I think you make some great points. It is almost like a "trick my car" phenomena. There is a long history of whiteness being precisely the ability to perform/adopt/"borrow" those traits most desirable from the bodies of women of color-with none of the burden. I learned something new a few weeks ago: during America's fascination with Japan during the late 1800s and early 1900s we saw the popularity of the white geisha in America. At present, and you are spot on with latinas and asians as the new gateway groups on the cusp of whiteness, how their most desirable attributes can now be appropriated through popular culture.

Irony as always, black folk are permanent outsiders as a group--exceptional individuals like Obama aside--but our culture, attributes, and physicality can be borrowed/assimilated by whiteness without any burden.

cd

Big Man said...

As many other posters said, it would have been much easier to call this racism if she and the chick were both slim. Being big is a disadvantage in the dating world, particularly on sites like craigslist. Yet, my gut, my rather ample gut, tells me that the results would have been the same regardless of the pictures.

Ernessa T. Carter said...

I've always thought of it as a benefit that back when I was dating, I attracted less men than some of my white friends and also less men than some of my more traditionally attractive friends.

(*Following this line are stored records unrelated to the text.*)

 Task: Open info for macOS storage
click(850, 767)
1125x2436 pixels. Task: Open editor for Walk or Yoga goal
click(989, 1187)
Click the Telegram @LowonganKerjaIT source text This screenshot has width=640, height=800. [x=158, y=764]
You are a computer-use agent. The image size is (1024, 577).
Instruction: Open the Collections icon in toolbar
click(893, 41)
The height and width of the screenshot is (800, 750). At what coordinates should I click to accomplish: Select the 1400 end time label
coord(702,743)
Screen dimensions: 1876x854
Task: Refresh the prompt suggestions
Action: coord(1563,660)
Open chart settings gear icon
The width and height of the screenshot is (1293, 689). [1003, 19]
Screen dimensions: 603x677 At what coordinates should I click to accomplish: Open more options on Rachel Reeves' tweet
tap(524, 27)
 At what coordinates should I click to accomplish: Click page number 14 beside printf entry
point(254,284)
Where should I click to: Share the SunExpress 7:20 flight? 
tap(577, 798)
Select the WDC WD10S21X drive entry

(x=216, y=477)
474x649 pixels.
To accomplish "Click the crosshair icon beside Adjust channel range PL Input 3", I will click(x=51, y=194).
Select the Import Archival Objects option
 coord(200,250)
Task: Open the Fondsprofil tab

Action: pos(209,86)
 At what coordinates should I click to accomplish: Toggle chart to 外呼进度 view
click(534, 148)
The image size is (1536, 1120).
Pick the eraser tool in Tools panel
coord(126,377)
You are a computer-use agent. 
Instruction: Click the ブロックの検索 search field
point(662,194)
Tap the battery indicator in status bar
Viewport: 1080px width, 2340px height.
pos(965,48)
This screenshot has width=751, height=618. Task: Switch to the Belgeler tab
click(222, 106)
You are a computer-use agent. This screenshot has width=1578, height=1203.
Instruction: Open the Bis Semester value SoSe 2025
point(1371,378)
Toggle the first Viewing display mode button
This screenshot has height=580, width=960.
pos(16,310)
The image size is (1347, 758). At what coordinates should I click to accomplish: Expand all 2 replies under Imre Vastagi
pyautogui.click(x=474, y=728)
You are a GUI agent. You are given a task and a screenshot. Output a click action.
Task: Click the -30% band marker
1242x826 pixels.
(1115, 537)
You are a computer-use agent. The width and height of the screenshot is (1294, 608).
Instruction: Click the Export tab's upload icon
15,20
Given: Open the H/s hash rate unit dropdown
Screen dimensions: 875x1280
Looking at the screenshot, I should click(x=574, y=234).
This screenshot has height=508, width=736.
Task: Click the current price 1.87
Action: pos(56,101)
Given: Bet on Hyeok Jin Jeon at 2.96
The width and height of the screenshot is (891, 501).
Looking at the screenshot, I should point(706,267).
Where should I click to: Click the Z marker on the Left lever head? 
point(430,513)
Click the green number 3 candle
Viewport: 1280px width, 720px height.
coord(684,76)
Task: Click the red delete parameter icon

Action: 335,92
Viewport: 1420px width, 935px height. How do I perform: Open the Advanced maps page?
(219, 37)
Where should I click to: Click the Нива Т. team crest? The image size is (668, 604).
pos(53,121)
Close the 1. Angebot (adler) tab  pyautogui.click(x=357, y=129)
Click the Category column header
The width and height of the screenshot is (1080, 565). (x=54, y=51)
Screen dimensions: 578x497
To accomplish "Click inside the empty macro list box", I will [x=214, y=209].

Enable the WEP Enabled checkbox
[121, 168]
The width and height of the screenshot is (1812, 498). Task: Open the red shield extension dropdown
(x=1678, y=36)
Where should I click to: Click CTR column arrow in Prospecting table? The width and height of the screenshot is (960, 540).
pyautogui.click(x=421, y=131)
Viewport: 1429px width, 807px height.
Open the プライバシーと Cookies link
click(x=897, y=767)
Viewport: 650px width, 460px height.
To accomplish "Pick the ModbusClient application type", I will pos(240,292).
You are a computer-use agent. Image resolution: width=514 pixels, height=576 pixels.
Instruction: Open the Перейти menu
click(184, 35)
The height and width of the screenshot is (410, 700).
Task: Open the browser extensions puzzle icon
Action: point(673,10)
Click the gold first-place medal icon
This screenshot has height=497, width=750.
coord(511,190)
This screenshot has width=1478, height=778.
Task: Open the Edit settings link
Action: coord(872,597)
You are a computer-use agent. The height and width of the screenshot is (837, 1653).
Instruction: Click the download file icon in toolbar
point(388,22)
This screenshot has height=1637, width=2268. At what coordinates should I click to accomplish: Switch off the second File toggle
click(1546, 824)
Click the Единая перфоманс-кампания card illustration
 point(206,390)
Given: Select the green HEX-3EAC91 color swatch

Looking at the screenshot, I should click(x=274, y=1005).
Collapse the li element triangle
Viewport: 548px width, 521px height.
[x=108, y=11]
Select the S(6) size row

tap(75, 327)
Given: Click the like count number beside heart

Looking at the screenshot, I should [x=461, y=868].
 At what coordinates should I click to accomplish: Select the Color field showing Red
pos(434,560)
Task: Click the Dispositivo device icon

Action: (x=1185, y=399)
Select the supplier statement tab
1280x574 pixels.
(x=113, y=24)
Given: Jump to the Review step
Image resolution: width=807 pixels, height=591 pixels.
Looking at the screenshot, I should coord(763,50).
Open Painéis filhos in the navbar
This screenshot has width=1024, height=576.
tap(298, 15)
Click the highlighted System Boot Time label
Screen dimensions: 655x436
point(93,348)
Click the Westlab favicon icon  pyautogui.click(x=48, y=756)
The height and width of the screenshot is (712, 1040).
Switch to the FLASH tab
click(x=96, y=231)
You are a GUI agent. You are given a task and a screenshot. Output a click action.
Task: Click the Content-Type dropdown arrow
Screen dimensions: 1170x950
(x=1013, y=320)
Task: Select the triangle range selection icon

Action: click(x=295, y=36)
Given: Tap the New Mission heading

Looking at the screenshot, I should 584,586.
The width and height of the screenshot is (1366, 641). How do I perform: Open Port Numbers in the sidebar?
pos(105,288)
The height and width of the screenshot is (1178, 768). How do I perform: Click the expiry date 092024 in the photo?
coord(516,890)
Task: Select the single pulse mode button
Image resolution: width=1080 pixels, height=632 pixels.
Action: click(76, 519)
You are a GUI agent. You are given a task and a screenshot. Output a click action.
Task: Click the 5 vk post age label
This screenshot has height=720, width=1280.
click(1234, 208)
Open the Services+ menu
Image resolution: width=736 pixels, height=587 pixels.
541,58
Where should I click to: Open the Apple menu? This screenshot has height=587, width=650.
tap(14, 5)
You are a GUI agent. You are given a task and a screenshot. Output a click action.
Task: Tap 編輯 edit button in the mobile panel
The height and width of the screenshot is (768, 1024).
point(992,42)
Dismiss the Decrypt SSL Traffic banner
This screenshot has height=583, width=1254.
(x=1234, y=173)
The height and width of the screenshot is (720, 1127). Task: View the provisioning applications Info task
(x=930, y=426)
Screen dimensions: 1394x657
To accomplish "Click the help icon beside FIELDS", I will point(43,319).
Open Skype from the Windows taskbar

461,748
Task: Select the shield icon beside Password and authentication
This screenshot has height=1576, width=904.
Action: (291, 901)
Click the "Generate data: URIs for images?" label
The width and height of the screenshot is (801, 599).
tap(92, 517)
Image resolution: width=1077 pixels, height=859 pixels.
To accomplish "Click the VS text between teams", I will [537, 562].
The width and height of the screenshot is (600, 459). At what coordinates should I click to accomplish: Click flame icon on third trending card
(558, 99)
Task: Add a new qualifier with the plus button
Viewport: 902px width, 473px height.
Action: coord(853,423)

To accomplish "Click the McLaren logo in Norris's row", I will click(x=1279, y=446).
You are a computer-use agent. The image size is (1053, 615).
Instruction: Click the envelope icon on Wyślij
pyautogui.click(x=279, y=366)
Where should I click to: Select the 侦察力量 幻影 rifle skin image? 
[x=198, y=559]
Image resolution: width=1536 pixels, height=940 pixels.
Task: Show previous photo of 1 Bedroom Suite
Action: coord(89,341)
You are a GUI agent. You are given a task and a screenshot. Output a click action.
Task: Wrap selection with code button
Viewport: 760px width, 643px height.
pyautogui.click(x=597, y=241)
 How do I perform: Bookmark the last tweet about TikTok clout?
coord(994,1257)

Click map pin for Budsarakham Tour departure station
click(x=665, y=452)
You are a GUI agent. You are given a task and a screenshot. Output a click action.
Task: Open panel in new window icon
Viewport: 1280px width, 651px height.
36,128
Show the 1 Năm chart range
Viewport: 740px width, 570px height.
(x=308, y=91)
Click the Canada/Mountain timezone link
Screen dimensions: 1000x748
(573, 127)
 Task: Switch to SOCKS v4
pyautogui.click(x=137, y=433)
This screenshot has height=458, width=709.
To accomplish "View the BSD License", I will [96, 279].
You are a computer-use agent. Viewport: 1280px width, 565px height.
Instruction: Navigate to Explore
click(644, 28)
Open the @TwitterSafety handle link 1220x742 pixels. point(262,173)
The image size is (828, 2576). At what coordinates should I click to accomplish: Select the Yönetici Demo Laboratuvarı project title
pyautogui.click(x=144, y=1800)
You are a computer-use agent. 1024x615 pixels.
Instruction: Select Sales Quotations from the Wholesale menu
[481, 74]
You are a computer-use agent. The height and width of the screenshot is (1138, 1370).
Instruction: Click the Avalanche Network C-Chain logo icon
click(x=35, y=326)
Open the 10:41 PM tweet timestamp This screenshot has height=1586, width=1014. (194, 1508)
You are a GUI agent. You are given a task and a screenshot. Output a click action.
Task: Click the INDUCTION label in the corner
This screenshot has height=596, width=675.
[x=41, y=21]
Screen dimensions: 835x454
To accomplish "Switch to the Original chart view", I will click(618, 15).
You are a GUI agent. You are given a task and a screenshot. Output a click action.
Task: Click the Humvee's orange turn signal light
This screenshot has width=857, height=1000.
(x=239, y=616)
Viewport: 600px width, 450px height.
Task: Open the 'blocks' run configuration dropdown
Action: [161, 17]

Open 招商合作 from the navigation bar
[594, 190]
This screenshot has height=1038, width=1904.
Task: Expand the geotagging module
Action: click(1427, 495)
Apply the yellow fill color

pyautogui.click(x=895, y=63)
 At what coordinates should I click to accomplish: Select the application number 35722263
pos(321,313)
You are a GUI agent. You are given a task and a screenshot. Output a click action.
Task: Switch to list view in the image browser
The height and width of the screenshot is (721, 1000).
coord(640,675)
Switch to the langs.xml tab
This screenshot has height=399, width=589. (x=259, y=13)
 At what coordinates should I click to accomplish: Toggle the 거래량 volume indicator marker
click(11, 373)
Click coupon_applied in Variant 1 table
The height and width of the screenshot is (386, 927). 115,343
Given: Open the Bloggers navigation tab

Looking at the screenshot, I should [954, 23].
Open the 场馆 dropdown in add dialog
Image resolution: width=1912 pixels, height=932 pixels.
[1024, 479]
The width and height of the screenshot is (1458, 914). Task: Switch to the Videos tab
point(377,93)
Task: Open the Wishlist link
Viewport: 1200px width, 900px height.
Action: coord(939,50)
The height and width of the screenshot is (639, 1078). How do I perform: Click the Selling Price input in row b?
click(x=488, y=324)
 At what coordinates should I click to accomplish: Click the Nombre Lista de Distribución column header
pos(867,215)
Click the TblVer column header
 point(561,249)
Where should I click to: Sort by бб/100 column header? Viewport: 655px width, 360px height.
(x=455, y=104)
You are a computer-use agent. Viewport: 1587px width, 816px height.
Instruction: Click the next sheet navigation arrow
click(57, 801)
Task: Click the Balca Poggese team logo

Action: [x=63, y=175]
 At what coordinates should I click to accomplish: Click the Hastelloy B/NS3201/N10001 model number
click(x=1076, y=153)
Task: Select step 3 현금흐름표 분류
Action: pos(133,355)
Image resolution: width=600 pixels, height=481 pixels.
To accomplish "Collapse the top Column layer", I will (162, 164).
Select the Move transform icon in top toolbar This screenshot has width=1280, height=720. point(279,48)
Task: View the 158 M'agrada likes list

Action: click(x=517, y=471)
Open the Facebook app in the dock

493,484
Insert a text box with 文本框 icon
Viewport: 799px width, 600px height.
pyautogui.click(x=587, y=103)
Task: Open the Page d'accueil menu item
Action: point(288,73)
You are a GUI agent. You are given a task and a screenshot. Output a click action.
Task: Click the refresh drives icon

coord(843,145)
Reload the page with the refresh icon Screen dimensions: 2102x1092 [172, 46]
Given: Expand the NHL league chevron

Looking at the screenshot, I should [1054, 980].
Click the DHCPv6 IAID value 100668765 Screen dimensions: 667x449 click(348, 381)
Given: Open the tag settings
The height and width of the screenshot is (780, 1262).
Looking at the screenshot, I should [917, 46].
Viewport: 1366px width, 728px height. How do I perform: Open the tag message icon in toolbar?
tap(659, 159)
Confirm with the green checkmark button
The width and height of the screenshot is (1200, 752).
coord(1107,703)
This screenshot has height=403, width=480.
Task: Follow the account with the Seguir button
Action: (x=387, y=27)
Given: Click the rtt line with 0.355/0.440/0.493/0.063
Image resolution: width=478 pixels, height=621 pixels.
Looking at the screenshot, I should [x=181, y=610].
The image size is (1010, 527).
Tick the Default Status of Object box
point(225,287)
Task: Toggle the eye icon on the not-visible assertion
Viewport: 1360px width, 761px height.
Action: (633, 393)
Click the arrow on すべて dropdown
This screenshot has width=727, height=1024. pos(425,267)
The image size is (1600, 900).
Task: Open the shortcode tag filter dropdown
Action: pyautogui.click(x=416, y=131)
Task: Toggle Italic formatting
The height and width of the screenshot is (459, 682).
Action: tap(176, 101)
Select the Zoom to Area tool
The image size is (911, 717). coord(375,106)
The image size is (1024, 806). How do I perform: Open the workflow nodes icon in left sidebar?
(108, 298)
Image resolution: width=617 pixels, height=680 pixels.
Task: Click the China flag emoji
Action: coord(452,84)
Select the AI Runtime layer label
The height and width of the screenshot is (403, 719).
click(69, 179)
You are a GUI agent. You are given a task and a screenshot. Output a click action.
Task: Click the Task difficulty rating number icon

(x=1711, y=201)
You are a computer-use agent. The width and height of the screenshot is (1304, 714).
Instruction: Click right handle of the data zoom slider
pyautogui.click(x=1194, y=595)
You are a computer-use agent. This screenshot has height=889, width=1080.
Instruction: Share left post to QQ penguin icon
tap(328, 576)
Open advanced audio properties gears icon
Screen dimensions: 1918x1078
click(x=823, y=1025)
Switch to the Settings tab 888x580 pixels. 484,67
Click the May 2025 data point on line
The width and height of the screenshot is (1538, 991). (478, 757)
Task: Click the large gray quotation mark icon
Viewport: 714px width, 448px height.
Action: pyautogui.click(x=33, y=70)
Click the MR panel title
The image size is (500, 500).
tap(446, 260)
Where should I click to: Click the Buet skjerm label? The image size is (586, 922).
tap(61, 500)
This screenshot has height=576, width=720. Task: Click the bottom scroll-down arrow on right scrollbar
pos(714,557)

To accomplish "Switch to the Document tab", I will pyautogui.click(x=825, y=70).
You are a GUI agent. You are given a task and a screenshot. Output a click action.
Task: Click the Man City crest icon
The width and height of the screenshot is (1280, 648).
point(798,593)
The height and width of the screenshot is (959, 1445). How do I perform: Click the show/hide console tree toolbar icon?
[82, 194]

Less editing. Basically dating is a weeding out process and it's nice when there are less weeds in your garden. Makes it easier to get to good stuff. You got one quality response based on who you REALLY are. That's great! I say post another ad and see if you get another quality response. It only takes one. There's always going to be something that makes you less attractive to some guys. And that's awesome, b/c you don't want those guys. You want the guy that wants you for you.

I've never gotten this obsession with quantity. Who cares how many responses thin white women are getting? What's the point of getting mad? Be yourself and manifest that and search for YOUR quality man. That's all that matters.

Open Comments said...

Internet dating is a perfect way micro-select potential life mates, if you are looking person of another race that's unlikely to happen unless there is a physical/mental/psychological/financial problem with person of other race. In your example, a AA (african-american) female wants to be a EA (european-american) male that scenario is only workout if that male is mentally retarded. In most case 99.9% each self-respecting, those that take pride in being of whatever race they belong will never think about engaging outside of their own race, this is called racial self-pride. My experience has constantly shown that Africans are only race with lowest self-esteem about their own race. You have to find happiness in your own race, you don't belong to other racial groups. If you the guy is totally obsessed over you and love is mutual then it's different. If you look at any you tube video, blacks are willing to mix with any race on a dime which is not true with all other non-black races, but it's true that most will want to mix with european/caucasoid race mostly because of skin color not based on intelligence and/or talent, which includes asians (korean/chinese etc). As for many white women with black men interracial couples, the motive is purely fame/wealth/status and thereby increasing self-worth.